= Excerpted passage =
Are Wills Public Record in Indiana After Death?
In Indiana, a will generally becomes public record once it's filed for probate — here's what that means for your privacy and your options.
In Indiana, a will generally becomes public record once it's filed for probate — here's what that means for your privacy and your options.
Wills filed with an Indiana probate court are public records that anyone can view. Before the person who wrote the will dies, however, the document stays completely private. That single event — the testator’s death followed by probate filing — is what flips a will from confidential personal paper to open court record. The distinction matters because it affects what family members, creditors, and even strangers can learn about an estate.
While the person who created the will is still alive, no one can force them to show it to anyone. Indiana law does not require you to file your will with a court or government agency during your lifetime. You can keep the original in a home safe, a bank deposit box, or with the attorney who drafted it. You can also revise it, tear it up, or write a new one at any point without notifying a soul.
This privacy protects the testator’s ability to change their mind. If beneficiaries knew the current terms, family dynamics could shift in ways that pressure the testator into keeping provisions they no longer want. No third party — not a child, a sibling, or a creditor — has any legal right to see the document until after the testator dies and someone files it with the court.
The private life of a will ends the moment it reaches an Indiana probate court. When an executor or another interested party files the will to begin estate administration, the document enters the court record and becomes accessible to the public. Indiana’s court access rules treat probate filings like most other civil court records: open by default, with narrow exceptions.1Indiana Courts. Indiana Rules for Access to Court Records
This transparency exists for practical reasons. Creditors need to know whether they have claims against the estate. Beneficiaries who were left out — or who believe the will is forged or was signed under pressure — need access to challenge it. Courts also benefit from public oversight of the probate process itself. In limited circumstances, a court can exclude specific records from public access by entering a written order under Rule 6 of the Indiana Access to Court Records rules, but most probated wills remain fully open.2Indiana Courts. Rule 5 – Records Excluded From Public Access
Indiana law does not impose an automatic obligation to rush a will to the courthouse. Under Indiana Code 29-1-7-3, a person who has custody of a deceased person’s will may deliver it to the court that has jurisdiction over the estate. That delivery becomes mandatory only when the personal representative makes a written demand or a court issues an order requiring it.3Indiana General Assembly. Indiana Code 29-1-7-3 – Produce Will in Court; Contempt; Damages The title of the statute references both contempt of court and damages — meaning someone who ignores a court order to hand over a will faces potential penalties, and anyone harmed by the delay could sue for losses.
The outer boundary for probating a will in Indiana is three years from the date of death. After that window closes, the will generally cannot be admitted to probate. This is where families sometimes stumble: if the person holding the will sits on it too long, the estate may end up being distributed under Indiana’s intestacy laws as though no will existed at all. That outcome can completely override what the deceased actually wanted.

= Stated goal 1 =
Answer these questions about the Indiana wills article:
(a) According to the article, where can a person keep the original will during their lifetime?
(b) Which Indiana Code section lets a person who has custody of a deceased person's will deliver it to the court?
(c) What is the outer time limit for probating a will in Indiana?
= Stated goal 2 =
Write out the Indiana wills article verbatim from "Wills filed with" to "notifying a soul.".
The rows that follow come from a separate source.

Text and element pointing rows
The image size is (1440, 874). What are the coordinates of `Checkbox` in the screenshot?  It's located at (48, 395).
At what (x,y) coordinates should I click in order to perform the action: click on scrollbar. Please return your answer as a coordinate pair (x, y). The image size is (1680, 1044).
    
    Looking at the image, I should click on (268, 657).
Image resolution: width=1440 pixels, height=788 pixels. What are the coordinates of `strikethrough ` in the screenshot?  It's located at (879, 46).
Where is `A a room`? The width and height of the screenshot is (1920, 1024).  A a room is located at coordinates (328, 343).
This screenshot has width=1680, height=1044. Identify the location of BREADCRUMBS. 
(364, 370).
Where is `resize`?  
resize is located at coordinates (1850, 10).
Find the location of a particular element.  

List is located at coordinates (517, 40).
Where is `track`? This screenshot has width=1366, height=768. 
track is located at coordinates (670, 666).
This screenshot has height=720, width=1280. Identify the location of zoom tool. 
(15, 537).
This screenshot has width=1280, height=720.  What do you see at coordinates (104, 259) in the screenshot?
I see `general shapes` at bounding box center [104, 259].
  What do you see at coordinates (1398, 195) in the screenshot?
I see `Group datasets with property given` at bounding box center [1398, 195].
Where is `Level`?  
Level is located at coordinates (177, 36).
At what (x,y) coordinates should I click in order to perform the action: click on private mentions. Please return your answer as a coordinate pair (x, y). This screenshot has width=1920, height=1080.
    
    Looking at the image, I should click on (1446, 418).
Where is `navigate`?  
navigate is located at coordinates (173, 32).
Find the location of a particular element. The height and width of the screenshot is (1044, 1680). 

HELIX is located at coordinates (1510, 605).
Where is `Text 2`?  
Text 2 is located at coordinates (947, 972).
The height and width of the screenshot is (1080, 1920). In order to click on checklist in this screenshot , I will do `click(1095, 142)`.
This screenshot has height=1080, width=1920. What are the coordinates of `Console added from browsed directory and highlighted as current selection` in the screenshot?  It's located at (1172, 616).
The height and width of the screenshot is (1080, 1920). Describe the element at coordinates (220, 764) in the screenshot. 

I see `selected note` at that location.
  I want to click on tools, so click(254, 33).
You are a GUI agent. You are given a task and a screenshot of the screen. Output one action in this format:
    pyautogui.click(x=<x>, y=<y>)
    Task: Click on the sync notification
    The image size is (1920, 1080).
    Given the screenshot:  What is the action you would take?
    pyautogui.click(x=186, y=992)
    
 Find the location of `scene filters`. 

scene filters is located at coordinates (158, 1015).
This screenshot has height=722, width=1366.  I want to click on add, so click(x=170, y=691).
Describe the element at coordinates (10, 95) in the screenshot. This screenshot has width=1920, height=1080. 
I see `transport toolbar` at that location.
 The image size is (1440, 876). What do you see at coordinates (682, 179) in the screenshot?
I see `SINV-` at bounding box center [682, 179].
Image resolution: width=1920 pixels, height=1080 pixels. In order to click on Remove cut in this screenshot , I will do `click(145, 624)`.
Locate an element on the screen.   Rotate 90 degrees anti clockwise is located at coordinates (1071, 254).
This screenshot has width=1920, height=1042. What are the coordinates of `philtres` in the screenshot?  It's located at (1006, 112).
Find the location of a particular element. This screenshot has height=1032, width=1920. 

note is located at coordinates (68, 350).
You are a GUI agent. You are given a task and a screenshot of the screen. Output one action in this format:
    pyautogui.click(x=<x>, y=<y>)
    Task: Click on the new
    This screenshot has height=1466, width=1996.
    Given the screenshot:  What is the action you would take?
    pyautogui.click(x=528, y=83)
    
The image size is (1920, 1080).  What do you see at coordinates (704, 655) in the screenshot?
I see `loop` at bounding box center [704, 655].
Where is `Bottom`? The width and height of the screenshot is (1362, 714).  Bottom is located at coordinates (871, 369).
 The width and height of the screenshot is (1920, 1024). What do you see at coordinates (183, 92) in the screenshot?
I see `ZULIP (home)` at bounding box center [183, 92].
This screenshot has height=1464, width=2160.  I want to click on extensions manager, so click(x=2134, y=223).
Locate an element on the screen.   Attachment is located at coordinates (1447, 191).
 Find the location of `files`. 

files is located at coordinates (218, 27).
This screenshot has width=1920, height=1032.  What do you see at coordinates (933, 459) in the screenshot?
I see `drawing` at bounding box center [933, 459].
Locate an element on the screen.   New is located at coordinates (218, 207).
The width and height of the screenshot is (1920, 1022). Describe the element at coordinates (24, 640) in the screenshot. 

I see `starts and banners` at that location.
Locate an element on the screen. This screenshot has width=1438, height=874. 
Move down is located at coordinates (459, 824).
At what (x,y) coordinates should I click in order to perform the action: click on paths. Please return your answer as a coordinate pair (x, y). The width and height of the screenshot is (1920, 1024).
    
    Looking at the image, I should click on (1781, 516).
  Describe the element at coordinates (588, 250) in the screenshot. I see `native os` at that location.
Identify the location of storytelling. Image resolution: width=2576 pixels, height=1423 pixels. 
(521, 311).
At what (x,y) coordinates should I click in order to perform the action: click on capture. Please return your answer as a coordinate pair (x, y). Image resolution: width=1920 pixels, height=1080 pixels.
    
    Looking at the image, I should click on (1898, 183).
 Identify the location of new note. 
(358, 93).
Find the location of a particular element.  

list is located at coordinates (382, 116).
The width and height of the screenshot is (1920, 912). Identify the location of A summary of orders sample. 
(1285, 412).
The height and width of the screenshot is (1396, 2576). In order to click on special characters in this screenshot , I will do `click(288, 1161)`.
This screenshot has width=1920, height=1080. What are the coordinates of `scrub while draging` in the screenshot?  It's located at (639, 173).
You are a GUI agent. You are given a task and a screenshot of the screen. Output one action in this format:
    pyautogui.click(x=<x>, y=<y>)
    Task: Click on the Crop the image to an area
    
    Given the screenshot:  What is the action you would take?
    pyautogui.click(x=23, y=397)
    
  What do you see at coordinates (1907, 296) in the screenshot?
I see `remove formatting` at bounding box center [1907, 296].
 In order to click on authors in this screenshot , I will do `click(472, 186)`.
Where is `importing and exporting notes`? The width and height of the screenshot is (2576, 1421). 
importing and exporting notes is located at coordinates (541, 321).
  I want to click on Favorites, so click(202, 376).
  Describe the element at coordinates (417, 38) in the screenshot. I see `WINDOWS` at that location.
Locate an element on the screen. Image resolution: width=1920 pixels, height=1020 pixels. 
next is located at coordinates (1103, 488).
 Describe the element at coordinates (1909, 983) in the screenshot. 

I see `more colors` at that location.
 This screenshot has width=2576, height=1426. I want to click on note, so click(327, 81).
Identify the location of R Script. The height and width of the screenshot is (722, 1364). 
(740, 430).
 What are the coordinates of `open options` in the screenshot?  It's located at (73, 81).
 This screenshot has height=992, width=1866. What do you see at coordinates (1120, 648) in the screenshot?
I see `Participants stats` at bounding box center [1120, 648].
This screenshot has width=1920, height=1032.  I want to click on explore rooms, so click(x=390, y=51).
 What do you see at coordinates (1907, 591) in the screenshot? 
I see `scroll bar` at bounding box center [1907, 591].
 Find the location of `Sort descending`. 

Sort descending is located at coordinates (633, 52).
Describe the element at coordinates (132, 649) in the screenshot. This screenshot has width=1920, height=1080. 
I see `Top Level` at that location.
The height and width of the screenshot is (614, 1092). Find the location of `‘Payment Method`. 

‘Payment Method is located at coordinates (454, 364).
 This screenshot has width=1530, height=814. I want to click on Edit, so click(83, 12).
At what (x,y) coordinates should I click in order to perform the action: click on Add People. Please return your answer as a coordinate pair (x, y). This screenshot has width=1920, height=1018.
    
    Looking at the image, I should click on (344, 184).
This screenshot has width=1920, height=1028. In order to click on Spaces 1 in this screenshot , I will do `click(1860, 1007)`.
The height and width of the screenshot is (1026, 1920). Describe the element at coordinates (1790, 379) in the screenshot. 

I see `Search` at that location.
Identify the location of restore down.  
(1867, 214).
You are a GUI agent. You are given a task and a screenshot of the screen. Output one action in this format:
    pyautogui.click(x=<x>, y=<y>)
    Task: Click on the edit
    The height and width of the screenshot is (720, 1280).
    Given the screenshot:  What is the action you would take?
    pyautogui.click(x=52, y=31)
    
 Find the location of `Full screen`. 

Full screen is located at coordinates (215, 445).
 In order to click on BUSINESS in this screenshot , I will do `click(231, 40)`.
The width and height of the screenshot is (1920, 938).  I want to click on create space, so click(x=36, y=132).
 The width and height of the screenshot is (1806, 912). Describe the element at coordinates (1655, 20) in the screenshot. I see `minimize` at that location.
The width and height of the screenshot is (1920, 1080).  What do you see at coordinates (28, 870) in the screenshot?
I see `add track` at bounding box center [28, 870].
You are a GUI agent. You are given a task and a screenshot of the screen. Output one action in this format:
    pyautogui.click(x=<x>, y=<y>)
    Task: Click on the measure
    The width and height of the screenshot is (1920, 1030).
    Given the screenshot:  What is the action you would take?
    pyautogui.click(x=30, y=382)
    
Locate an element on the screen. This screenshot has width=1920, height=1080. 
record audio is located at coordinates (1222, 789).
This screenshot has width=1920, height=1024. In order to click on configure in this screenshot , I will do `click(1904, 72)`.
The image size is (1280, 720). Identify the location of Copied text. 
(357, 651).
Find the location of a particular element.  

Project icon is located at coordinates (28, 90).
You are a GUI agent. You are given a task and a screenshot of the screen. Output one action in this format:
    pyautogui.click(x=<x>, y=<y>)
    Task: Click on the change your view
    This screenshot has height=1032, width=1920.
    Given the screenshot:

= Correct result 1 =
(a) In a home safe, a bank deposit box, or with the attorney who drafted it.
(b) Indiana Code 29-1-7-3.
(c) Three years from the date of death.

= Correct result 2 =
Wills filed with an Indiana probate court are public records that anyone can view. Before the person who wrote the will dies, however, the document stays completely private. That single event — the testator’s death followed by probate filing — is what flips a will from confidential personal paper to open court record. The distinction matters because it affects what family members, creditors, and even strangers can learn about an estate.
While the person who created the will is still alive, no one can force them to show it to anyone. Indiana law does not require you to file your will with a court or government agency during your lifetime. You can keep the original in a home safe, a bank deposit box, or with the attorney who drafted it. You can also revise it, tear it up, or write a new one at any point without notifying a soul.